*** Opening Information shown ***
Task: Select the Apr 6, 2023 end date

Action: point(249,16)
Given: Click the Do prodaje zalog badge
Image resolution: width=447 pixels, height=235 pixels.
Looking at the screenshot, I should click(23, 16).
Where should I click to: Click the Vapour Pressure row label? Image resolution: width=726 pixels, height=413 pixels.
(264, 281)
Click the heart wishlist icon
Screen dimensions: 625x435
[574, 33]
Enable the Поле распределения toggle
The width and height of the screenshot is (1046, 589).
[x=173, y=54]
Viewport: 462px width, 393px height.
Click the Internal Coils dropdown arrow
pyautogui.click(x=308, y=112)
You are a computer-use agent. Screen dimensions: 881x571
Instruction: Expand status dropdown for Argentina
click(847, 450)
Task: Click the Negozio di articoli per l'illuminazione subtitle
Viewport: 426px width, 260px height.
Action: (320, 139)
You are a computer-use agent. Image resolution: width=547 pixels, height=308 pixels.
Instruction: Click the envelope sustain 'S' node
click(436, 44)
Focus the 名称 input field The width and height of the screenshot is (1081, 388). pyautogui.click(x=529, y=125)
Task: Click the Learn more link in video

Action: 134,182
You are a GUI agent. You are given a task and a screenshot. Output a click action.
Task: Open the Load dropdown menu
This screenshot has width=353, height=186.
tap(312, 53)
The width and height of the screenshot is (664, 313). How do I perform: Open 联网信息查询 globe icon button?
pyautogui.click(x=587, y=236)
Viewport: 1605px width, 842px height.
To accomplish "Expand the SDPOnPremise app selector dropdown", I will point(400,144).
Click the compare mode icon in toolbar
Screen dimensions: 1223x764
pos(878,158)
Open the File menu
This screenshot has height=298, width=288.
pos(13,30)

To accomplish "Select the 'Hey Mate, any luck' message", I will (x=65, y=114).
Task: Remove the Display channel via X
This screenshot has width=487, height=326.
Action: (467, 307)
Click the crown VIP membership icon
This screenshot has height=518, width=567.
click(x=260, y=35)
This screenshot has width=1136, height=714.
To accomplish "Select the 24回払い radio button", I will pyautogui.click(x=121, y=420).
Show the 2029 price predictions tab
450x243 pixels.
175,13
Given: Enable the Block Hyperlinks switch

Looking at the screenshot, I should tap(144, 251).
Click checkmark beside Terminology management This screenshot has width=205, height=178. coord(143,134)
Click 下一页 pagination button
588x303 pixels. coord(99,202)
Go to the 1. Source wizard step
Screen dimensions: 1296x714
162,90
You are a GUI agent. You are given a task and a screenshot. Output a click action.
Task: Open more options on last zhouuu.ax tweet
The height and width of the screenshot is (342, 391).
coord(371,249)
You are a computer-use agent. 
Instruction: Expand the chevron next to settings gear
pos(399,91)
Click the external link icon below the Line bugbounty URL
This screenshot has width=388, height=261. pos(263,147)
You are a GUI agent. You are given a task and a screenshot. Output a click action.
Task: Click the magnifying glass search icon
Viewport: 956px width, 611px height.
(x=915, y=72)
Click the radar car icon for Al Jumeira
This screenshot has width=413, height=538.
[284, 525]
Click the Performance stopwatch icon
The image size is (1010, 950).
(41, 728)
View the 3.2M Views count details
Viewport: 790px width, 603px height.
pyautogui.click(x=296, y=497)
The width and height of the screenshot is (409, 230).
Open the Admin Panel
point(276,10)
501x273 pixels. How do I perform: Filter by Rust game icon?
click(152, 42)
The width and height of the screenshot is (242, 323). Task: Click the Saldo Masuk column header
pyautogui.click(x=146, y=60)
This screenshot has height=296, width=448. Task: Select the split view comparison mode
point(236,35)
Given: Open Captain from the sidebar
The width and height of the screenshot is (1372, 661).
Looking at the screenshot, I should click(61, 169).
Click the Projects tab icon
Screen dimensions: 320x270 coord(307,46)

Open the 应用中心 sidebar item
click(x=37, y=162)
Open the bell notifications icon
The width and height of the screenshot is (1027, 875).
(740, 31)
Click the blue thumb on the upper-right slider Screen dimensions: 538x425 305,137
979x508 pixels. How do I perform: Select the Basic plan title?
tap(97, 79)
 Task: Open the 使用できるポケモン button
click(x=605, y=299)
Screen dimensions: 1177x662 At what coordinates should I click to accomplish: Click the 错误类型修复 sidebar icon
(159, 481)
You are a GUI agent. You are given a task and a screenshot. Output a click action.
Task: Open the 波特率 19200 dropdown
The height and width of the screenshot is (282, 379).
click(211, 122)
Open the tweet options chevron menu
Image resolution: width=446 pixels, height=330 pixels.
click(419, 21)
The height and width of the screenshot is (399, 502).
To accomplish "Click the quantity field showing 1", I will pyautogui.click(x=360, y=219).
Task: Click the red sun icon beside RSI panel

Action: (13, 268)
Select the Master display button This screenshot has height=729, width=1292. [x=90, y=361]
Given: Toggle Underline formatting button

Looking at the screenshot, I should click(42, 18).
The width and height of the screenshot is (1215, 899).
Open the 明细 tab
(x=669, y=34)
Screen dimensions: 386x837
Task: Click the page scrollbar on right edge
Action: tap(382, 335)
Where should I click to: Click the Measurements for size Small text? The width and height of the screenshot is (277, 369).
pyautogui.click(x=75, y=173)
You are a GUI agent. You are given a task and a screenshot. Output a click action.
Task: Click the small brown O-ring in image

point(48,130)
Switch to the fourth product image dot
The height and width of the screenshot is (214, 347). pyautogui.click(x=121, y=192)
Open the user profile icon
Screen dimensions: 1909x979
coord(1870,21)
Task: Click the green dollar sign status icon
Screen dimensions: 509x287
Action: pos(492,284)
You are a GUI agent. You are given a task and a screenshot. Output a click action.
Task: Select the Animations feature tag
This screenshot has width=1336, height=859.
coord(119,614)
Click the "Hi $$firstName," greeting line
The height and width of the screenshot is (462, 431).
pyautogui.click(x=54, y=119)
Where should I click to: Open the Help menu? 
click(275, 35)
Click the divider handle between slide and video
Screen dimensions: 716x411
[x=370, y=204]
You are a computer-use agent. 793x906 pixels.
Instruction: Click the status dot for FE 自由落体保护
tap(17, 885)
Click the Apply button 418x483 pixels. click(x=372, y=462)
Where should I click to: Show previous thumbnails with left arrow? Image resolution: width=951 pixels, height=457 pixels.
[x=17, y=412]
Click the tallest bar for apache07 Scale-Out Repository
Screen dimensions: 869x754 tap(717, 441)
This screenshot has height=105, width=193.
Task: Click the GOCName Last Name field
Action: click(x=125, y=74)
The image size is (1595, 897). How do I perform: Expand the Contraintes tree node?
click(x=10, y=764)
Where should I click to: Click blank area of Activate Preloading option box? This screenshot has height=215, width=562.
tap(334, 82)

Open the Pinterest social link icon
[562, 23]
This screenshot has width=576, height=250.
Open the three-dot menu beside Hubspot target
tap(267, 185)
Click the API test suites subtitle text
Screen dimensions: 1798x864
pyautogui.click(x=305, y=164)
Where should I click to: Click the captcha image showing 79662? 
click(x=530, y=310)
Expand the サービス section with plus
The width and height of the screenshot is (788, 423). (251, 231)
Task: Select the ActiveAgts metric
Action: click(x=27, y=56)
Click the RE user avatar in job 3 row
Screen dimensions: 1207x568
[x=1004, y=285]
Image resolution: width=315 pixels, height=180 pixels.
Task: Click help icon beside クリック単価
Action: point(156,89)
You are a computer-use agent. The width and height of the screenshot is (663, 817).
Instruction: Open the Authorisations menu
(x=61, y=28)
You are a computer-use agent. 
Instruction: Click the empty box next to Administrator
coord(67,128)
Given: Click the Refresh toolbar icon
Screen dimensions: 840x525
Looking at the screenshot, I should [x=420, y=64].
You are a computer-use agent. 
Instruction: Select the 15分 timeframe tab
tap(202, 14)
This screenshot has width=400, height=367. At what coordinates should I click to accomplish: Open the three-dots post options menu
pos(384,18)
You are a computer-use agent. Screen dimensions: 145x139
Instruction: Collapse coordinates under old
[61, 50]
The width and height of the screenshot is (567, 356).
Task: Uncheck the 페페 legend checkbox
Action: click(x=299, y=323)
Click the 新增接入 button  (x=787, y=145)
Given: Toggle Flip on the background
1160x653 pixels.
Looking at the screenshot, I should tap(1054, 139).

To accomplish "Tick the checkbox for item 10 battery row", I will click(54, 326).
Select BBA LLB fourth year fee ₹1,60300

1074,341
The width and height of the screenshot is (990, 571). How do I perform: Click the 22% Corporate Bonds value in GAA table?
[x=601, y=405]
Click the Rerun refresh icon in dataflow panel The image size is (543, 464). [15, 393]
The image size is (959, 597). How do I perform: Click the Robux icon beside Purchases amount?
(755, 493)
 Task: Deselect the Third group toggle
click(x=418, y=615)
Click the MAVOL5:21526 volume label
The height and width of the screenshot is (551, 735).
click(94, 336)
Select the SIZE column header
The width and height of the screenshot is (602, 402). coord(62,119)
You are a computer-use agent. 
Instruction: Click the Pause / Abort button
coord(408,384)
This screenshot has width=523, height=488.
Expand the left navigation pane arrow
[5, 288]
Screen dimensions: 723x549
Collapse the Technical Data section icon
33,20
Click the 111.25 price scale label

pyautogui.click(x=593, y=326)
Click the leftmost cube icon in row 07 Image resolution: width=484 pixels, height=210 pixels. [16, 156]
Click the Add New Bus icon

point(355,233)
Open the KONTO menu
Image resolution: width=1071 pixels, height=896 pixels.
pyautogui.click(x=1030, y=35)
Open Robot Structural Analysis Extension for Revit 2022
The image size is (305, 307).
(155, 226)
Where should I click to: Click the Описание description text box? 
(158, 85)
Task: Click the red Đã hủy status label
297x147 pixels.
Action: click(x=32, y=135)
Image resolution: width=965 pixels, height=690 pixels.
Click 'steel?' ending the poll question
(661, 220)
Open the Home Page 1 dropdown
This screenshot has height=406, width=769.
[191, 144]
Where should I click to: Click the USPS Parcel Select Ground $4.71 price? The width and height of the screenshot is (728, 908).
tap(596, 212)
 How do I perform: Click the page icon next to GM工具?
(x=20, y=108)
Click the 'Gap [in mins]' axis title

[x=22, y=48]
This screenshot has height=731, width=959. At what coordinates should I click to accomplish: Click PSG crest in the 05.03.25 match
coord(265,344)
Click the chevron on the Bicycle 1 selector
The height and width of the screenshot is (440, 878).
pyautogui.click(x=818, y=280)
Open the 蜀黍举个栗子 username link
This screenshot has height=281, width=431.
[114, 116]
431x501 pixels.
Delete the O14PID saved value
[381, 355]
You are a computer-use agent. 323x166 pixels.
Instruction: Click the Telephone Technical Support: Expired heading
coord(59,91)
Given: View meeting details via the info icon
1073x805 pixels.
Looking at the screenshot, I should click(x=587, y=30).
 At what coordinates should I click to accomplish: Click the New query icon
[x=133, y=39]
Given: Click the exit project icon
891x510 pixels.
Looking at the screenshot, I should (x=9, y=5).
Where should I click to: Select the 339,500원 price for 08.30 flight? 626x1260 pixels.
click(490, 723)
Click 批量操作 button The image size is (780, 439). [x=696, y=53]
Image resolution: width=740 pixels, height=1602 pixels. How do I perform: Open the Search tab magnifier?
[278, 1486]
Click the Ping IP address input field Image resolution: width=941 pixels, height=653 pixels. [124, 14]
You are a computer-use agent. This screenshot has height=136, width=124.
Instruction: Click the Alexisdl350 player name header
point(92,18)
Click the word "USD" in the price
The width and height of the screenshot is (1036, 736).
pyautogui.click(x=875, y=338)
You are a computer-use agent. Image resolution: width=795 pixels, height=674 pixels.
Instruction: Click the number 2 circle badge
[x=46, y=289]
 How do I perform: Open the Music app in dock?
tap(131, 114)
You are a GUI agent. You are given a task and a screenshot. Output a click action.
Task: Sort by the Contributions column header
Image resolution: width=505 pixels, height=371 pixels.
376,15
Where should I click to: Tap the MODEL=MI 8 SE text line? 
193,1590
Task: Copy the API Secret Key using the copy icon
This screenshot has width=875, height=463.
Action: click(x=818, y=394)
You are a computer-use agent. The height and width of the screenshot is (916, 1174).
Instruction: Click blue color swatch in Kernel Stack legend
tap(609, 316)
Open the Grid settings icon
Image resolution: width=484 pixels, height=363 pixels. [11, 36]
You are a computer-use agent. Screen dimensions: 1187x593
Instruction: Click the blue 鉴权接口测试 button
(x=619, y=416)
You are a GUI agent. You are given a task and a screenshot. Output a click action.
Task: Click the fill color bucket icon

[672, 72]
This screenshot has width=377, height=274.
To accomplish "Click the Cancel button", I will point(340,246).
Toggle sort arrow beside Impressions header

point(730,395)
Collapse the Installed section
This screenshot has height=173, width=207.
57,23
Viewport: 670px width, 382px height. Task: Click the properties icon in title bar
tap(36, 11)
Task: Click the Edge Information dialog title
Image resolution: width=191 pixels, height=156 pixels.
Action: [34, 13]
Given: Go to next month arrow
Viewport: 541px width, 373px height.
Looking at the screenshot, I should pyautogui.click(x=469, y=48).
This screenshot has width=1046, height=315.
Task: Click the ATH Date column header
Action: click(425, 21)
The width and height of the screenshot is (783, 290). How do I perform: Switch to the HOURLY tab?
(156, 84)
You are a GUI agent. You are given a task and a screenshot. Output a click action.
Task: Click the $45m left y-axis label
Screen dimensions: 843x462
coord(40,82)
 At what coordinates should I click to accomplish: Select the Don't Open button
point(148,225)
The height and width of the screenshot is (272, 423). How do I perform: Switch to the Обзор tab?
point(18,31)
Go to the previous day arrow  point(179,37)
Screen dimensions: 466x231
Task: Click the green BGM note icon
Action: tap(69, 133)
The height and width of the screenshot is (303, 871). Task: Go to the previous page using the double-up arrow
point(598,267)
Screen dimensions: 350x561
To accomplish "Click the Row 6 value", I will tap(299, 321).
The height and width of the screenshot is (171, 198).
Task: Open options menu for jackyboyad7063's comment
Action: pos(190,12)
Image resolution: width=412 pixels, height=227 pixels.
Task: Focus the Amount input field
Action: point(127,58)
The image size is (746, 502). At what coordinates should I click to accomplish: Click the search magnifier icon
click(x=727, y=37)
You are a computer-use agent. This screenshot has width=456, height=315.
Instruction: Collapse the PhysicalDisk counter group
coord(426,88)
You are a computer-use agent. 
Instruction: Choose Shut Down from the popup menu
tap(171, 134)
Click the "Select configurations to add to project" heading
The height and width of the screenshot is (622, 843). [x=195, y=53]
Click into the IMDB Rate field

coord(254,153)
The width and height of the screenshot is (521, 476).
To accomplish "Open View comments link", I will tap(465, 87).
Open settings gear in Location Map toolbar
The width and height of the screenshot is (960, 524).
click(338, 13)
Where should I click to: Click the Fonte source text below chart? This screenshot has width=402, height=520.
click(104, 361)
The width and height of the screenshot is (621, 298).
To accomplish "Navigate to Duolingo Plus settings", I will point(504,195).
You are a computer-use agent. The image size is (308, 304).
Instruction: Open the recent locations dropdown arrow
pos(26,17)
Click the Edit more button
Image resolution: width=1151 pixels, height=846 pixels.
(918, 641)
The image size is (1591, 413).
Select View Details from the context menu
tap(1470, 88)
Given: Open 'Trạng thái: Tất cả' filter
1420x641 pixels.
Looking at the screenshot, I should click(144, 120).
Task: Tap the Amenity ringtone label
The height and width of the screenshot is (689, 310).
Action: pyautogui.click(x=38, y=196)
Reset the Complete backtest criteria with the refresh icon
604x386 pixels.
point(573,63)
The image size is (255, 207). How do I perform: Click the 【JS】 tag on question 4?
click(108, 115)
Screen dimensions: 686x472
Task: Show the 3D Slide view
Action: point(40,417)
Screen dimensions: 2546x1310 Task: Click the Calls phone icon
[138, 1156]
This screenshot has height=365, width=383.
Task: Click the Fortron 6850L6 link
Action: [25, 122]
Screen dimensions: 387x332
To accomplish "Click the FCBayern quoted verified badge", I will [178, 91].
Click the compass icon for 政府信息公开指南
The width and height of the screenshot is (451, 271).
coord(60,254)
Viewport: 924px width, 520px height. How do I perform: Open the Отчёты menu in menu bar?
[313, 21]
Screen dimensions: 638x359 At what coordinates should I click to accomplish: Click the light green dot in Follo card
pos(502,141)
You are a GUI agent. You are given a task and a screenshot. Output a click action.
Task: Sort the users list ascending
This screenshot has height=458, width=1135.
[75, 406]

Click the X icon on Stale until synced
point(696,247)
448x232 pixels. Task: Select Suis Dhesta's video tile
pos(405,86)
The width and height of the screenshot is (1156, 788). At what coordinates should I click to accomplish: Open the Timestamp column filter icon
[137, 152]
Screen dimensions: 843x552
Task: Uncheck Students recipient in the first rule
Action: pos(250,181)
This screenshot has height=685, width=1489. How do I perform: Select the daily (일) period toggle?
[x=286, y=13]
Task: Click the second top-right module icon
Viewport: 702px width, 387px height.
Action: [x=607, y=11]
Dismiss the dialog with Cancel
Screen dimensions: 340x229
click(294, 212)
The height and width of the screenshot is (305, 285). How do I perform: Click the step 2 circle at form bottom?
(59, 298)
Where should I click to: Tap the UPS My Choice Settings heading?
*** Closing Information shown ***
§ **Instructions for the task**: Start with the line above that contains "How do I perform: Click the page" and stop after the line that contains "Open the 蜀黍举个栗子 username link". Output those lines exactly, and only those.

§ **Result**:
 How do I perform: Click the page icon next to GM工具?
(x=20, y=108)
Click the 'Gap [in mins]' axis title

[x=22, y=48]
This screenshot has height=731, width=959. At what coordinates should I click to accomplish: Click PSG crest in the 05.03.25 match
coord(265,344)
Click the chevron on the Bicycle 1 selector
The height and width of the screenshot is (440, 878).
pyautogui.click(x=818, y=280)
Open the 蜀黍举个栗子 username link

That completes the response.